Each entry that follows should be retyped in full and exactly.

• _Task inputs_

■ ■ ■ ■ ■

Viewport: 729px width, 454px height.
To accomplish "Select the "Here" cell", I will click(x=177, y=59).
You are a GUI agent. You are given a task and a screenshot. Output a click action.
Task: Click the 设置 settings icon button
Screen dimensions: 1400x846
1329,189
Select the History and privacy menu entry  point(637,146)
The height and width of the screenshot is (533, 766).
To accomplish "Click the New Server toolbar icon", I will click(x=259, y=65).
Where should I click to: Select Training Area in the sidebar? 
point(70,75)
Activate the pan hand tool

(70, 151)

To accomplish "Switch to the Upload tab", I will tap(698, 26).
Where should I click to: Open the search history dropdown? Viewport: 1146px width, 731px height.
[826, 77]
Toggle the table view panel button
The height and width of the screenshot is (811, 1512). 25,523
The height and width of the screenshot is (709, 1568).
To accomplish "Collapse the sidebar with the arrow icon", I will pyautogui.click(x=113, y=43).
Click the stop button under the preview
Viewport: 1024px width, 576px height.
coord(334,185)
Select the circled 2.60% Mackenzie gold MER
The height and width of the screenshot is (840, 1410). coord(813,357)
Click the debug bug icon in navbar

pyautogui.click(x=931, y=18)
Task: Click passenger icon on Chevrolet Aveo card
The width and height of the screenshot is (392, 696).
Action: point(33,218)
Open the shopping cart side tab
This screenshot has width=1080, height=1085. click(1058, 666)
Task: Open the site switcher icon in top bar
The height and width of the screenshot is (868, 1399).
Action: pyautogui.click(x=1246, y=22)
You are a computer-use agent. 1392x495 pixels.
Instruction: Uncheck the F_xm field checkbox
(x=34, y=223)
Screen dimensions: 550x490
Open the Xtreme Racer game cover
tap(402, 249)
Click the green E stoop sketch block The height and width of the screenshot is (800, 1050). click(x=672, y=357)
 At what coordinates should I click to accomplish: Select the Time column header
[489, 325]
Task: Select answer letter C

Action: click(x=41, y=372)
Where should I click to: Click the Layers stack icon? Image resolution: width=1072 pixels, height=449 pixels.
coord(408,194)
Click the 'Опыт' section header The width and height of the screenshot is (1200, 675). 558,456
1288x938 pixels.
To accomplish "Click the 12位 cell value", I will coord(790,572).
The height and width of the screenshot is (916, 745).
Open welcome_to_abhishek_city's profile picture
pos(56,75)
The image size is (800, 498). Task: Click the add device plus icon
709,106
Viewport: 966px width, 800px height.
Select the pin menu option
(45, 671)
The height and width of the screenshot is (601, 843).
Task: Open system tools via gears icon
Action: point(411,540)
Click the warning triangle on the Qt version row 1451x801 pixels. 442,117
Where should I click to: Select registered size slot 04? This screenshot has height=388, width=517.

■ ■ ■ ■ ■

• _Exercise result_
Viewport: 729px width, 454px height.
To accomplish "Select the "Here" cell", I will click(x=177, y=59).
You are a GUI agent. You are given a task and a screenshot. Output a click action.
Task: Click the 设置 settings icon button
Screen dimensions: 1400x846
1329,189
Select the History and privacy menu entry  point(637,146)
The height and width of the screenshot is (533, 766).
To accomplish "Click the New Server toolbar icon", I will click(x=259, y=65).
Where should I click to: Select Training Area in the sidebar? 
point(70,75)
Activate the pan hand tool

(70, 151)

To accomplish "Switch to the Upload tab", I will tap(698, 26).
Where should I click to: Open the search history dropdown? Viewport: 1146px width, 731px height.
[826, 77]
Toggle the table view panel button
The height and width of the screenshot is (811, 1512). 25,523
The height and width of the screenshot is (709, 1568).
To accomplish "Collapse the sidebar with the arrow icon", I will pyautogui.click(x=113, y=43).
Click the stop button under the preview
Viewport: 1024px width, 576px height.
coord(334,185)
Select the circled 2.60% Mackenzie gold MER
The height and width of the screenshot is (840, 1410). coord(813,357)
Click the debug bug icon in navbar

pyautogui.click(x=931, y=18)
Task: Click passenger icon on Chevrolet Aveo card
The width and height of the screenshot is (392, 696).
Action: point(33,218)
Open the shopping cart side tab
This screenshot has width=1080, height=1085. click(1058, 666)
Task: Open the site switcher icon in top bar
The height and width of the screenshot is (868, 1399).
Action: pyautogui.click(x=1246, y=22)
You are a computer-use agent. 1392x495 pixels.
Instruction: Uncheck the F_xm field checkbox
(x=34, y=223)
Screen dimensions: 550x490
Open the Xtreme Racer game cover
tap(402, 249)
Click the green E stoop sketch block The height and width of the screenshot is (800, 1050). click(x=672, y=357)
 At what coordinates should I click to accomplish: Select the Time column header
[489, 325]
Task: Select answer letter C

Action: click(x=41, y=372)
Where should I click to: Click the Layers stack icon? Image resolution: width=1072 pixels, height=449 pixels.
coord(408,194)
Click the 'Опыт' section header The width and height of the screenshot is (1200, 675). 558,456
1288x938 pixels.
To accomplish "Click the 12位 cell value", I will coord(790,572).
The height and width of the screenshot is (916, 745).
Open welcome_to_abhishek_city's profile picture
pos(56,75)
The image size is (800, 498). Task: Click the add device plus icon
709,106
Viewport: 966px width, 800px height.
Select the pin menu option
(45, 671)
The height and width of the screenshot is (601, 843).
Task: Open system tools via gears icon
Action: point(411,540)
Click the warning triangle on the Qt version row 1451x801 pixels. 442,117
Where should I click to: Select registered size slot 04? This screenshot has height=388, width=517.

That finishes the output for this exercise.